Work instructions
Copy every line verbatim, from the one containing "The image size is (1010, 832)." down to the one containing "will [x=153, y=58].", both included.

* * * * * * * * *

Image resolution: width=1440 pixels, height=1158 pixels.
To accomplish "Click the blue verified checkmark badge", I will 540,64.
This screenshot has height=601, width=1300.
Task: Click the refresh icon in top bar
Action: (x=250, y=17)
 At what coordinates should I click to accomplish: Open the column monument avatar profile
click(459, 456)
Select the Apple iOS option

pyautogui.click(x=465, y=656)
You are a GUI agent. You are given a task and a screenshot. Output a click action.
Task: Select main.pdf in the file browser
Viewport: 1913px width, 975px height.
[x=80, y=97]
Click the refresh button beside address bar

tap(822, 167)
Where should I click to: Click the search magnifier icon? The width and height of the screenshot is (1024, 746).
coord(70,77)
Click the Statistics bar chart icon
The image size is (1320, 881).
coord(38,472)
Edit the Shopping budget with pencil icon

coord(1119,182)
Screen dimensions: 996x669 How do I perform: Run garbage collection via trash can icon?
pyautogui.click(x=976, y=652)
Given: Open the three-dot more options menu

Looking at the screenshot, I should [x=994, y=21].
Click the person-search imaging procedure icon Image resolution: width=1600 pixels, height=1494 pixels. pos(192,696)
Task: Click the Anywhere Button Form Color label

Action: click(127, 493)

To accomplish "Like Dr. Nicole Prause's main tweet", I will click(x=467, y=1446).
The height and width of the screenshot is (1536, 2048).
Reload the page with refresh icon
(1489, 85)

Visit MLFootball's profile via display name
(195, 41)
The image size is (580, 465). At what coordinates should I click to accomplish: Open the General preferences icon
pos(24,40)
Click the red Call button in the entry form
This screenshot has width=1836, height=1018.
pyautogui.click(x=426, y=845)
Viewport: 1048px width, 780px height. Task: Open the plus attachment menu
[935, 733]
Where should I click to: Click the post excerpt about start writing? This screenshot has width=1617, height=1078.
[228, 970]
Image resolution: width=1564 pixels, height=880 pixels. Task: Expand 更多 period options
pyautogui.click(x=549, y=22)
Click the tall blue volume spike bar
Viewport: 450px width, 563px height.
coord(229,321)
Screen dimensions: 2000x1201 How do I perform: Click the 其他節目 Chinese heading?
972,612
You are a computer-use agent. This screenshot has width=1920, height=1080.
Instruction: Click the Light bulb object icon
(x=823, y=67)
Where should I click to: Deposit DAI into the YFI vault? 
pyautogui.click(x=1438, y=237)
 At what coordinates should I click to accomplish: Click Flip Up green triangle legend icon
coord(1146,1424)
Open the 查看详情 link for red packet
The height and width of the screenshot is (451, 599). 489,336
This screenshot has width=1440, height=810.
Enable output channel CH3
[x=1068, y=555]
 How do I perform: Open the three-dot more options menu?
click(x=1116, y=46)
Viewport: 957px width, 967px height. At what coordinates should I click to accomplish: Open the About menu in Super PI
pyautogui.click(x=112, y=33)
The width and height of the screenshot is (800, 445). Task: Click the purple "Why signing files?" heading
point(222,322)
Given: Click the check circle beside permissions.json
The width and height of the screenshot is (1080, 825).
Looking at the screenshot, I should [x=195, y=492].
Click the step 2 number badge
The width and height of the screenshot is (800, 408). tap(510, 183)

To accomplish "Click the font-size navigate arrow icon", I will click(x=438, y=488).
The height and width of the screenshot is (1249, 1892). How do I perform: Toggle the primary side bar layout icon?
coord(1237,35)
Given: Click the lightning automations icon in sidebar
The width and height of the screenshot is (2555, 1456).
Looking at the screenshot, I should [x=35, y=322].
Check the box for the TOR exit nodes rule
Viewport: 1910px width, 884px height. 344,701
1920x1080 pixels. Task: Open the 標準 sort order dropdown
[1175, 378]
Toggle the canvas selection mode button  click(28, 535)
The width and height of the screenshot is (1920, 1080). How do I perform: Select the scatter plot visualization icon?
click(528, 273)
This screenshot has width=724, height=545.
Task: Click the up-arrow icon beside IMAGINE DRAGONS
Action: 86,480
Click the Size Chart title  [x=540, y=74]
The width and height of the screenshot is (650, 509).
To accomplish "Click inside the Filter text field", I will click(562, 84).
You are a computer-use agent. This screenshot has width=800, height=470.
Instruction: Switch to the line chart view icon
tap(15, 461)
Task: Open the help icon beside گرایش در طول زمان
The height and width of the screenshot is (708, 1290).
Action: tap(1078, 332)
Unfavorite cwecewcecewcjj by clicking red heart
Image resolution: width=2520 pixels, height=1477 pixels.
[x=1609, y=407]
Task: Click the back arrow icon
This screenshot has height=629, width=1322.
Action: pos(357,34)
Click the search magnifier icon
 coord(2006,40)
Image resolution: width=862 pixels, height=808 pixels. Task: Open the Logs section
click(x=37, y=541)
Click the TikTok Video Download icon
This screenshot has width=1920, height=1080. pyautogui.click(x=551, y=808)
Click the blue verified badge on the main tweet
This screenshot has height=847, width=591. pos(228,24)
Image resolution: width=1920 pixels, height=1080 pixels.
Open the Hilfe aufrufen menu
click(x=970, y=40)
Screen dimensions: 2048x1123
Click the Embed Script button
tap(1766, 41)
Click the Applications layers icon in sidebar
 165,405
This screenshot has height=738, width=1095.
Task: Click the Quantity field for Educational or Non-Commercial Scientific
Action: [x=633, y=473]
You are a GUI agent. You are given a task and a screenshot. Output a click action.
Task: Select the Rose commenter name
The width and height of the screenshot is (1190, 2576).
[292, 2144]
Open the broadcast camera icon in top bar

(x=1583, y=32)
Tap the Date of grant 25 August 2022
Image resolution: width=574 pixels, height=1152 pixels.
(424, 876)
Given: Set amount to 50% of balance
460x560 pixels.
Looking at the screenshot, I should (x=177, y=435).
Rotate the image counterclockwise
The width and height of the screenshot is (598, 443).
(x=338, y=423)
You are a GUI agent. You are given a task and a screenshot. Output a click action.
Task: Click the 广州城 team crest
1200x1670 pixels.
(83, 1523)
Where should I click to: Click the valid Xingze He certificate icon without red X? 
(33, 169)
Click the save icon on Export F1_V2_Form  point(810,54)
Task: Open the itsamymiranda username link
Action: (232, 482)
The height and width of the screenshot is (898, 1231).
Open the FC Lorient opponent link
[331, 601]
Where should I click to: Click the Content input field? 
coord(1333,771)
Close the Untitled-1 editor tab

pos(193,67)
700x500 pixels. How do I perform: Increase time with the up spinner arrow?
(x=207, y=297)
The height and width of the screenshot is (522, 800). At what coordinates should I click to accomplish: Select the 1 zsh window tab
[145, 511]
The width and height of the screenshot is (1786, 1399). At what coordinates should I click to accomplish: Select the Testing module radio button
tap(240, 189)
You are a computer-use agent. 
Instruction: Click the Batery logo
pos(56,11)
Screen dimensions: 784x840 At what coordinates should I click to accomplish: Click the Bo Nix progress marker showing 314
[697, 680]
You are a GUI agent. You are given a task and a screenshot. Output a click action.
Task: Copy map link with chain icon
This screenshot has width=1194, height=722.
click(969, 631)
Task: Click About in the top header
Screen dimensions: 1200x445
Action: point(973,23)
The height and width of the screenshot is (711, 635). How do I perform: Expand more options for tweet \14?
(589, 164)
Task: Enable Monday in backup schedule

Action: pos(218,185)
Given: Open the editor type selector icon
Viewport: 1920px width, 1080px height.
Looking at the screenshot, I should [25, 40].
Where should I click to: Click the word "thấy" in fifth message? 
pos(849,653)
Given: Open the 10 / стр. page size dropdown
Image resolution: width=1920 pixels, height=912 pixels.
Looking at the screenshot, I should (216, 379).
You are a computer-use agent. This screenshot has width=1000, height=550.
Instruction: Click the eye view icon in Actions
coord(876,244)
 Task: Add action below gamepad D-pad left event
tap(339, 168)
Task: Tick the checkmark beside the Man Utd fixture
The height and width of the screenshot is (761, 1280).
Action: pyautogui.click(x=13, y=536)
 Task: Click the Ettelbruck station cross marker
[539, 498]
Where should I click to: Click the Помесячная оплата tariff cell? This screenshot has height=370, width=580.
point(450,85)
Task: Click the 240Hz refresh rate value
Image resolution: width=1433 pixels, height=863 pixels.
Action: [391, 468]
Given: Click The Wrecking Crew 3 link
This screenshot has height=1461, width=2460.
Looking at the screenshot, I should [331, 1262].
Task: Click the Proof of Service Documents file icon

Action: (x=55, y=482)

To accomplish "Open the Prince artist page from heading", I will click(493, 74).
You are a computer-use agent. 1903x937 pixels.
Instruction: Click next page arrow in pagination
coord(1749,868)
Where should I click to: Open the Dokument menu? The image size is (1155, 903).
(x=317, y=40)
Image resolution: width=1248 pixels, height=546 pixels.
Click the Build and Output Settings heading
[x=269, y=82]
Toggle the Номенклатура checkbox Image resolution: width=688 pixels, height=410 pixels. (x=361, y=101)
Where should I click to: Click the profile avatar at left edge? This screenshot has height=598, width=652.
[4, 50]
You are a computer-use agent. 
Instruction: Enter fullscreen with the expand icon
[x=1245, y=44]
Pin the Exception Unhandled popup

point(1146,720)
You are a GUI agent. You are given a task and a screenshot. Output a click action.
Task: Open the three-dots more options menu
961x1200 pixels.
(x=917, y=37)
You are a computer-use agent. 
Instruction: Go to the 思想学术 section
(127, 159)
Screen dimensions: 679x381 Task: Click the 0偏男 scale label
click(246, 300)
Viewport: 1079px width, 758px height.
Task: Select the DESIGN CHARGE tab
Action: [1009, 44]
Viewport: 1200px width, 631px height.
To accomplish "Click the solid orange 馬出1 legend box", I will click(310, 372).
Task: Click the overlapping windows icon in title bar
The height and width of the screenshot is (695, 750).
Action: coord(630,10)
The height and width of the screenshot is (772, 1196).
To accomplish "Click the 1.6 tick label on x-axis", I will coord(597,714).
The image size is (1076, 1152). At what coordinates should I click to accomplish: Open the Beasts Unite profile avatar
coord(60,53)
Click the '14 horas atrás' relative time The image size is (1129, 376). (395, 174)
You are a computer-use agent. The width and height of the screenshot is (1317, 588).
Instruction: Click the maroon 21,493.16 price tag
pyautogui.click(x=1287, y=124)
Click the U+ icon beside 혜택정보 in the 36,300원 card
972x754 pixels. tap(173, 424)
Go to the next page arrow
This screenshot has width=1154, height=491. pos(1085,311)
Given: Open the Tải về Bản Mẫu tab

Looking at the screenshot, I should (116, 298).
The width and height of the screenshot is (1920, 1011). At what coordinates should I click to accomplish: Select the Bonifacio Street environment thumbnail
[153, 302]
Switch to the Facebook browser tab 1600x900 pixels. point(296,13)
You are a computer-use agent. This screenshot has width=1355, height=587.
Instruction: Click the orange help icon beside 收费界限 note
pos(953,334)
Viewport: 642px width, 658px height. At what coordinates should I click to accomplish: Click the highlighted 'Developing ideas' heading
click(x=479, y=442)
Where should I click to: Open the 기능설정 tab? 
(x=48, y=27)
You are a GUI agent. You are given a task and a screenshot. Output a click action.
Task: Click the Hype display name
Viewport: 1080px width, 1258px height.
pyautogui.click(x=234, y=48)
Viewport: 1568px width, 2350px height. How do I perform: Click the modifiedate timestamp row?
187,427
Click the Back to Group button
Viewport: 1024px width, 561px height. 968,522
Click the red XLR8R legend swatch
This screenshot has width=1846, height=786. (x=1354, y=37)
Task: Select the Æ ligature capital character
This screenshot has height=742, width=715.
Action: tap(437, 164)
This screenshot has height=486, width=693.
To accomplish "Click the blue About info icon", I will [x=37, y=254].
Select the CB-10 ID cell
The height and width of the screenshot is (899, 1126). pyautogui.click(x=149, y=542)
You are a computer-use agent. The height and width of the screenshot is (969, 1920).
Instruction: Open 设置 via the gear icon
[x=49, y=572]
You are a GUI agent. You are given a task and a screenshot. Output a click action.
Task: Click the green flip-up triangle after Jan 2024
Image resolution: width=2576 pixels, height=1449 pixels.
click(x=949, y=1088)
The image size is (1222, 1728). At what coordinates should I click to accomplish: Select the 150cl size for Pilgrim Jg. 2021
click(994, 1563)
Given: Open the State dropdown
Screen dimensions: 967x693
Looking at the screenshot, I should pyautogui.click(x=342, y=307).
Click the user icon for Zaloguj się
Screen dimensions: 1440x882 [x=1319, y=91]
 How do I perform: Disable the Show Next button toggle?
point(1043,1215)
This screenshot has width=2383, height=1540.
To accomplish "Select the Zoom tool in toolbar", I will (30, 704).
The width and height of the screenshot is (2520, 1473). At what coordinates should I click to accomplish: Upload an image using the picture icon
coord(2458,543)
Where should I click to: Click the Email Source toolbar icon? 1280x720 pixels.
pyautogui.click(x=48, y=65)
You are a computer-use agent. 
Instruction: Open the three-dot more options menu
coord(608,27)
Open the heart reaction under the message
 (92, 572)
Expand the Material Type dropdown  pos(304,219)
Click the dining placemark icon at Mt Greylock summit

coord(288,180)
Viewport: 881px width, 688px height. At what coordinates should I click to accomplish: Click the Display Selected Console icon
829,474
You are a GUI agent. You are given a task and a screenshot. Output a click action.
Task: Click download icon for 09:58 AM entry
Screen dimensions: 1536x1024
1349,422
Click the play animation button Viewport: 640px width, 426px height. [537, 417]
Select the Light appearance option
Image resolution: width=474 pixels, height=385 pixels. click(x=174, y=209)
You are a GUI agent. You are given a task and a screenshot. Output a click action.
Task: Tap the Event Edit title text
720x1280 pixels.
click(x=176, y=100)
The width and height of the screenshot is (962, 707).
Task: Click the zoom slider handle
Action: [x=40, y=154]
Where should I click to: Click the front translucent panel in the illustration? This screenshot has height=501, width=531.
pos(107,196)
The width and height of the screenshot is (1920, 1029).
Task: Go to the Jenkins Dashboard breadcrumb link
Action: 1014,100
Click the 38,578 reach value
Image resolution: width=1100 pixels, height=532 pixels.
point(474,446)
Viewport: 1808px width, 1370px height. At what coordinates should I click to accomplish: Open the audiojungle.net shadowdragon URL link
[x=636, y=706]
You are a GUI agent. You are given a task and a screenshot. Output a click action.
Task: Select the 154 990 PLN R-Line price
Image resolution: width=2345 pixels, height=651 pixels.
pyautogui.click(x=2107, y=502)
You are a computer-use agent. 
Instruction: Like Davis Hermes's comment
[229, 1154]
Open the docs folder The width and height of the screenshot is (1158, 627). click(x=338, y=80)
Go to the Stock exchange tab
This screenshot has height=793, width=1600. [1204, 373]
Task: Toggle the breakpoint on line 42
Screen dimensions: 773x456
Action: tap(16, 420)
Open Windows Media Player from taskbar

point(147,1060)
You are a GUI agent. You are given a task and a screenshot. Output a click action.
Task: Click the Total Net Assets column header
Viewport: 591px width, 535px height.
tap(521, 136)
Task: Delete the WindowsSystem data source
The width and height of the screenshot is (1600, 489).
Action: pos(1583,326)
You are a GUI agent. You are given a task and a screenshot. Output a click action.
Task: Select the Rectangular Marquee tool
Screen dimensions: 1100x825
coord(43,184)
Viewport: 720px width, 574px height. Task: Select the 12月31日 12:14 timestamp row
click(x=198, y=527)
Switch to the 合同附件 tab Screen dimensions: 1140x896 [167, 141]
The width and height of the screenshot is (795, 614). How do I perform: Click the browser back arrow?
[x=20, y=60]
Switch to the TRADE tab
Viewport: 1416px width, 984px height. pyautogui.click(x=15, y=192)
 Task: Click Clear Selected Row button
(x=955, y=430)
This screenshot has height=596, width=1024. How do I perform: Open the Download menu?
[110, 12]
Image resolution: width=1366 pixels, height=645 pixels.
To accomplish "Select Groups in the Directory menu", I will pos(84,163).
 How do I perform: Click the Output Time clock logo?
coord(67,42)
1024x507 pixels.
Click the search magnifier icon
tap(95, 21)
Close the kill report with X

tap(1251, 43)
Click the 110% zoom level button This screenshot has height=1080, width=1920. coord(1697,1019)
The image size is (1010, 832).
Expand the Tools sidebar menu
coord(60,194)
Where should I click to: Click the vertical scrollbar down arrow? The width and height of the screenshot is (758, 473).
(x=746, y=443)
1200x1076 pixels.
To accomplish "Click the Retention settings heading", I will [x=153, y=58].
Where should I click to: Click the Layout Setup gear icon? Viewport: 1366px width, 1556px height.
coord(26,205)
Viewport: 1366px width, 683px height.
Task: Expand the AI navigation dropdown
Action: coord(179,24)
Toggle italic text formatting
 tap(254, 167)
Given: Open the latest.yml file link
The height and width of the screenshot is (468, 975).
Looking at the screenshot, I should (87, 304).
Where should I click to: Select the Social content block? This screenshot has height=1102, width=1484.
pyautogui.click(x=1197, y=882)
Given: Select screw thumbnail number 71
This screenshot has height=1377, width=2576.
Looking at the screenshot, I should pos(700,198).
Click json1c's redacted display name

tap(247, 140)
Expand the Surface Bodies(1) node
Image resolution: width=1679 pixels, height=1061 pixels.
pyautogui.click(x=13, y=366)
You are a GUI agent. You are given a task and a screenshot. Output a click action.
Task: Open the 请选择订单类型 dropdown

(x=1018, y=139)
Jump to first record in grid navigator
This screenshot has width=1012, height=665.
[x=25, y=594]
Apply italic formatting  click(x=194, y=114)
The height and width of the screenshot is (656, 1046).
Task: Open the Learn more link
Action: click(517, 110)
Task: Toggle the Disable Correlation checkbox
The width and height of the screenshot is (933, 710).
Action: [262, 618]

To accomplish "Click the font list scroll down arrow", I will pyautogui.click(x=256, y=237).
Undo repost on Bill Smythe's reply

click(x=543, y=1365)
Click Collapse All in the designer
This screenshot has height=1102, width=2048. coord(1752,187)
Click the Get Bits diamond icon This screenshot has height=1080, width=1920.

* * * * * * * * *

Exercise output
The image size is (1010, 832).
Expand the Tools sidebar menu
coord(60,194)
Where should I click to: Click the vertical scrollbar down arrow? The width and height of the screenshot is (758, 473).
(x=746, y=443)
1200x1076 pixels.
To accomplish "Click the Retention settings heading", I will [x=153, y=58].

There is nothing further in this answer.